Framework Integration: LangGraph

from langgraph.graph import StateGraph, END
from typing import TypedDict

class AgentState(TypedDict):
    messages: list

def build_graph():
    # ... your LangGraph agent
    return graph.compile()

# AgentCore Runtime invokes this as your agent endpoint
# Configure via runtime environment variables
agent = build_graph()

AgentCore Runtime wraps your agent in an HTTP server and manages session routing.

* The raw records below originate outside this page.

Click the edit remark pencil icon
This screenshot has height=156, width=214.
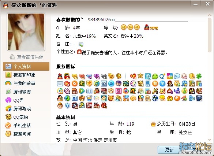81,44
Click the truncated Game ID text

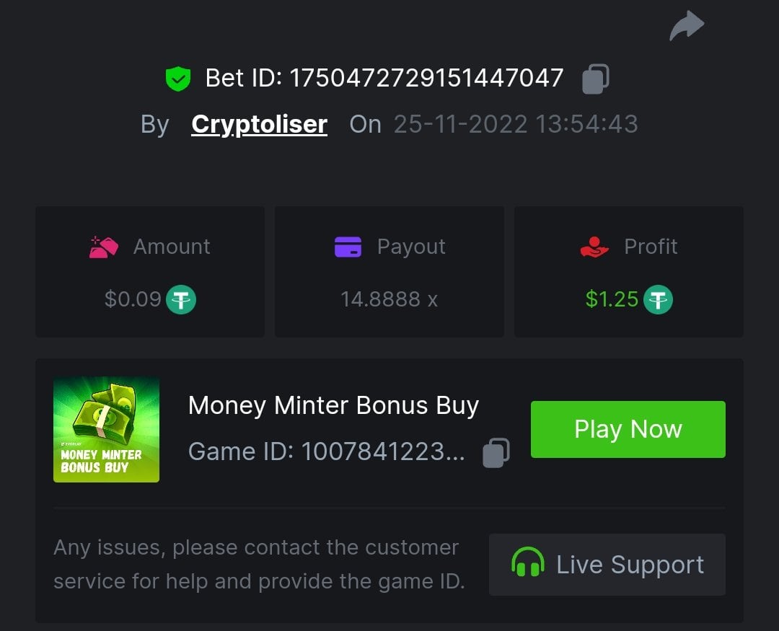click(327, 451)
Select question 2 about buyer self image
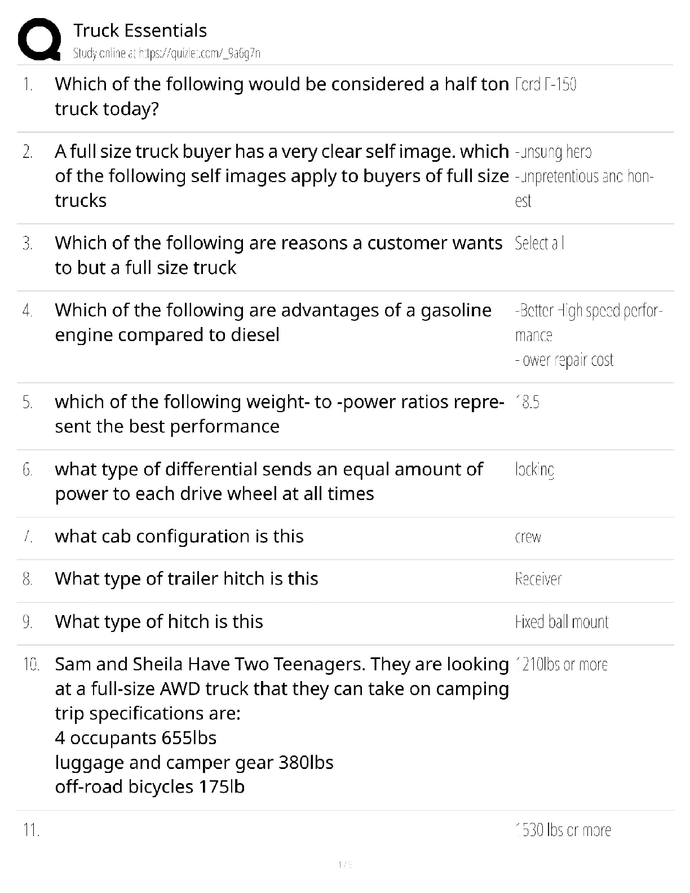 pos(281,176)
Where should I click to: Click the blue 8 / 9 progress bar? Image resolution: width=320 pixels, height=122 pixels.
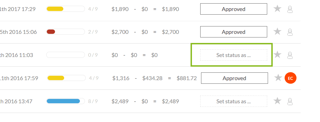pyautogui.click(x=66, y=101)
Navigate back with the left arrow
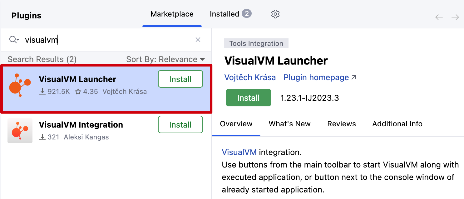The height and width of the screenshot is (199, 464). click(x=439, y=17)
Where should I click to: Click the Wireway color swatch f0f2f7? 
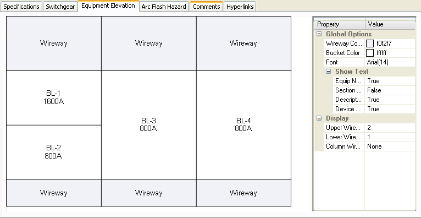[370, 43]
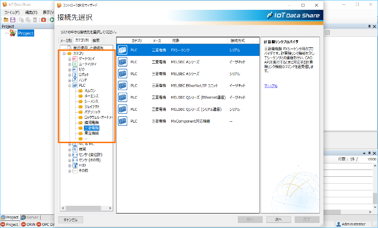Viewport: 378px width, 228px height.
Task: Collapse the PLC tree node
Action: 69,85
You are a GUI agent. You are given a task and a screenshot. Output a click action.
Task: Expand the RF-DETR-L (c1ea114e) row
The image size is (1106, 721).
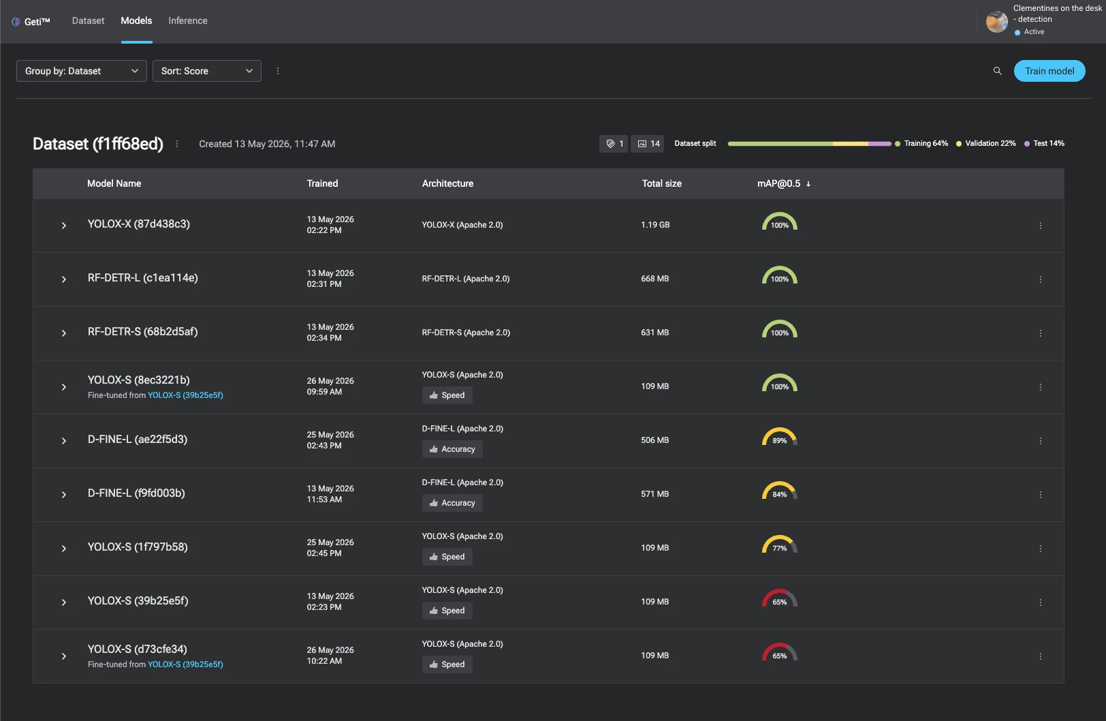64,279
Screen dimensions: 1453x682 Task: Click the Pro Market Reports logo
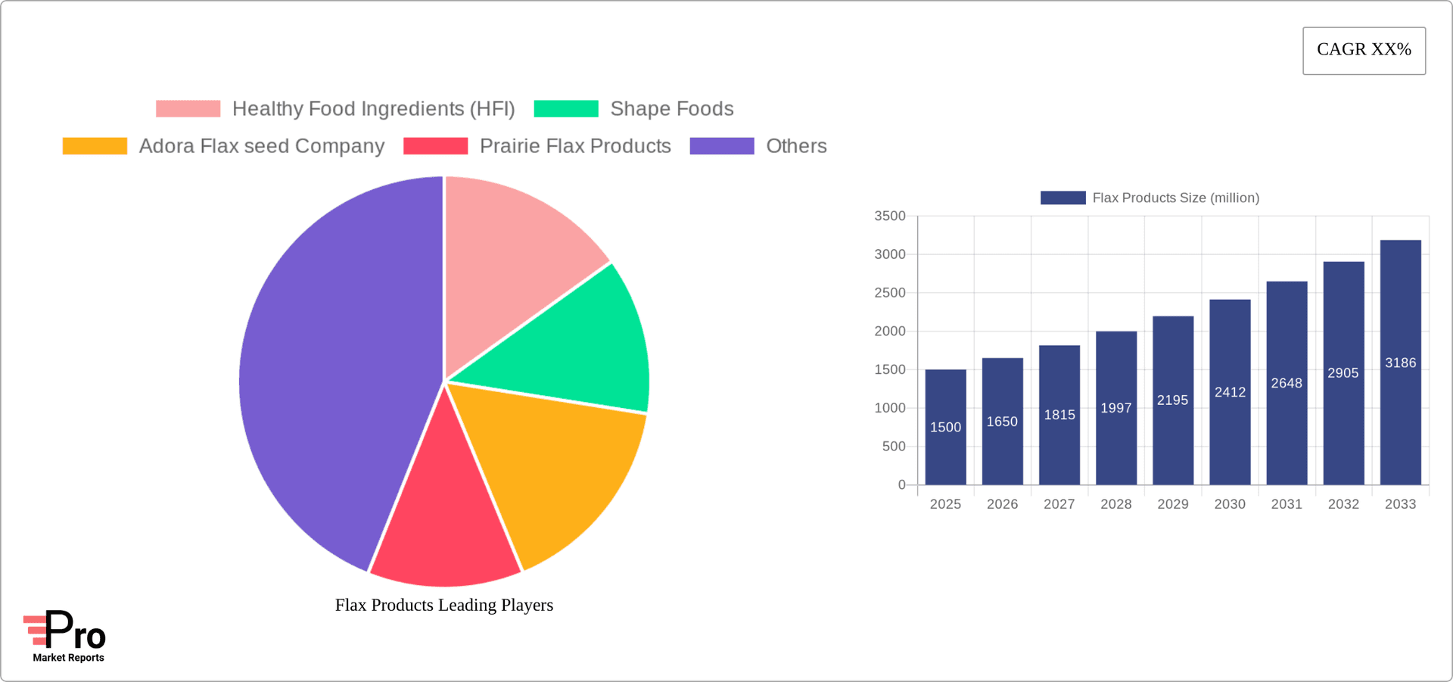[x=64, y=636]
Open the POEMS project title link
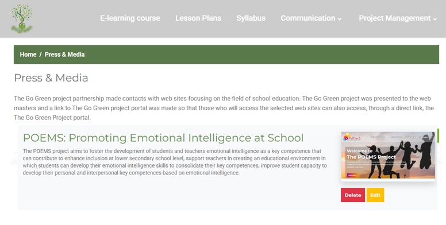This screenshot has height=225, width=446. click(x=163, y=138)
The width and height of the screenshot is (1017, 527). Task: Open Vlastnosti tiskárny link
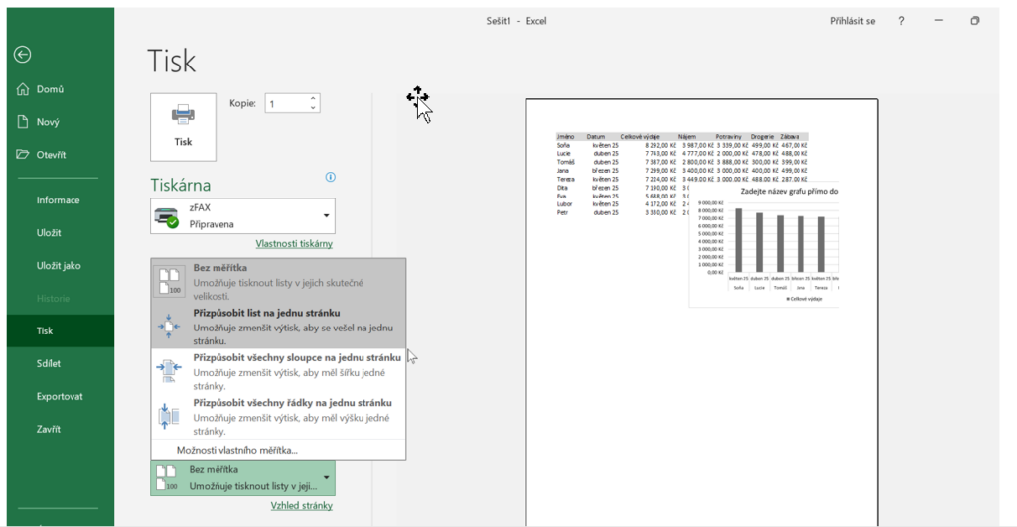coord(293,244)
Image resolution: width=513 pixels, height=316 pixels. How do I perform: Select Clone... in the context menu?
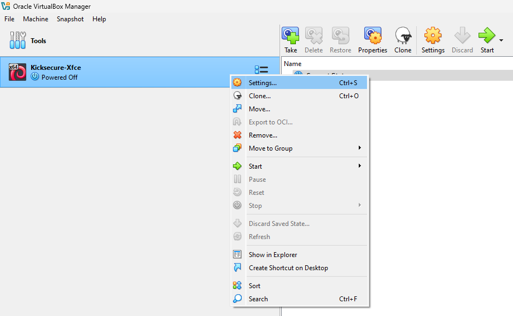click(260, 96)
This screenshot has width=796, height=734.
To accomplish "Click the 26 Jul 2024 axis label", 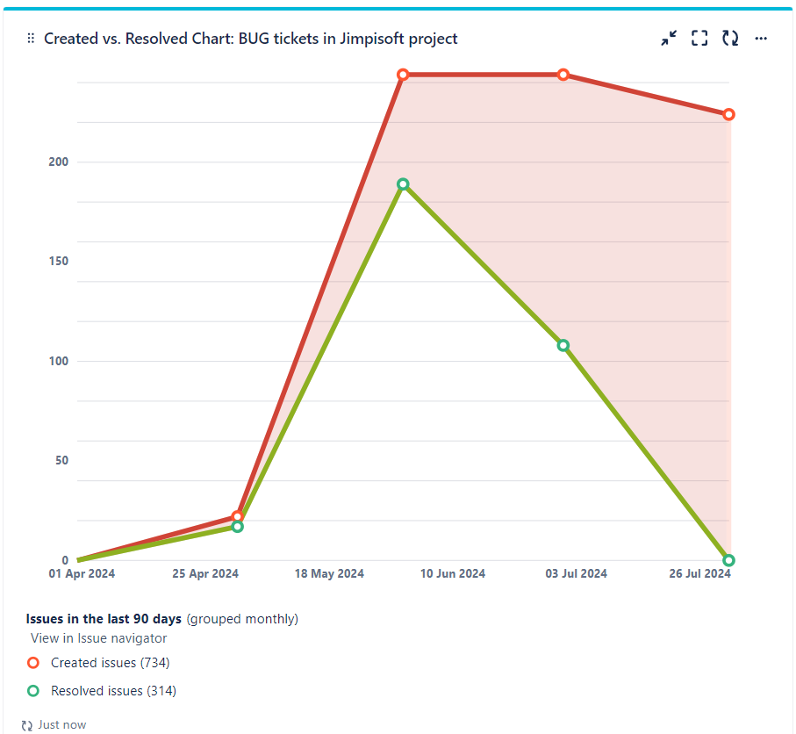I will pyautogui.click(x=700, y=573).
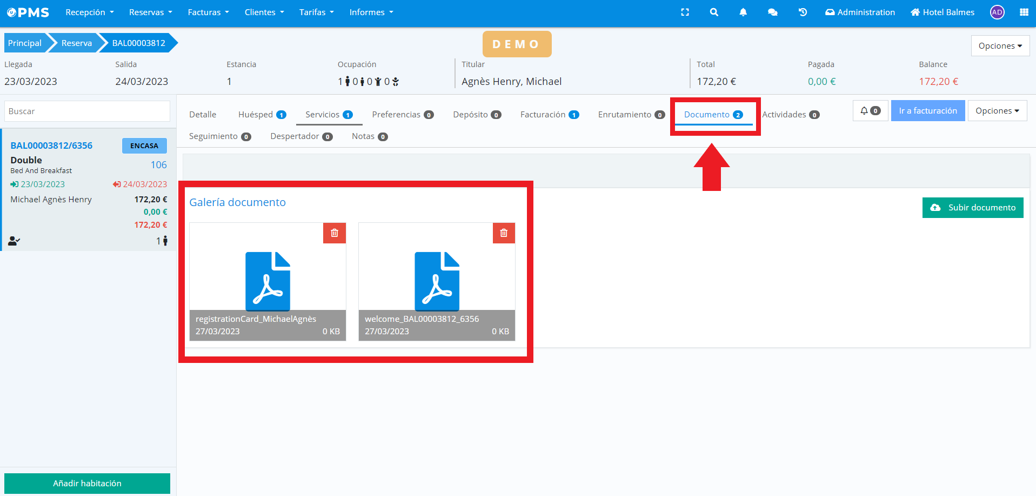
Task: Open the history icon in the navbar
Action: click(x=803, y=12)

Framework Integration: Strands Agents

from strands import Agent
from strands.models import BedrockModel

agent = Agent(
    model=BedrockModel(model_id="us.anthropic.claude-sonnet-4-6-20250514-v1:0"),
    system_prompt="You are a DevOps assistant."
)

# Strands agents deploy natively to AgentCore Runtime via the Strands SDK

See agents/strands-agents-sdk — Strands is AWS's own agent SDK and is designed to deploy to AgentCore Runtime.


MCP Server Hosting

AgentCore Runtime can host MCP servers as well as agents. Deploy an MCP server alongside an agent, or make MCP tools available to multiple agents:

# Deploy an MCP server to AgentCore
aws bedrock-agentcore create-agent-runtime \
  --runtime-name my-mcp-server \
  --runtime-artifact codeArchive={s3Uri=s3://my-bucket/mcp-server.zip} \
  --runtime-type MCP_SERVER

Enterprise Features (GA)

All available at GA:

  • VPC integration: deploy agents inside your VPC for private networking
  • AWS PrivateLink: connect to AgentCore endpoints without public internet
  • CloudFormation: provision and manage runtimes as IaC
  • Resource tagging: cost allocation, access control

vs Alternatives

OptionBest forWeakness
AgentCore RuntimeLong-running agents on AWS, multi-tenantAWS vendor lock-in
LambdaShort async tasks (<15 min)No session state, time limit
FargateAlways-on agents, custom networkingPay for idle compute
ModalGPU-heavy agents, Python-firstSmaller ecosystem
Cloud RunGCP-native agentsNo AWS ecosystem integration

Connections

Open Questions

  • How does AgentCore Runtime handle agent checkpointing for very long sessions (>1 hour)?
  • What is the microVM boot latency at session start — does it add cold-start overhead?
  • Can AgentCore Runtime session affinity route the same user to the same microVM across multiple turns?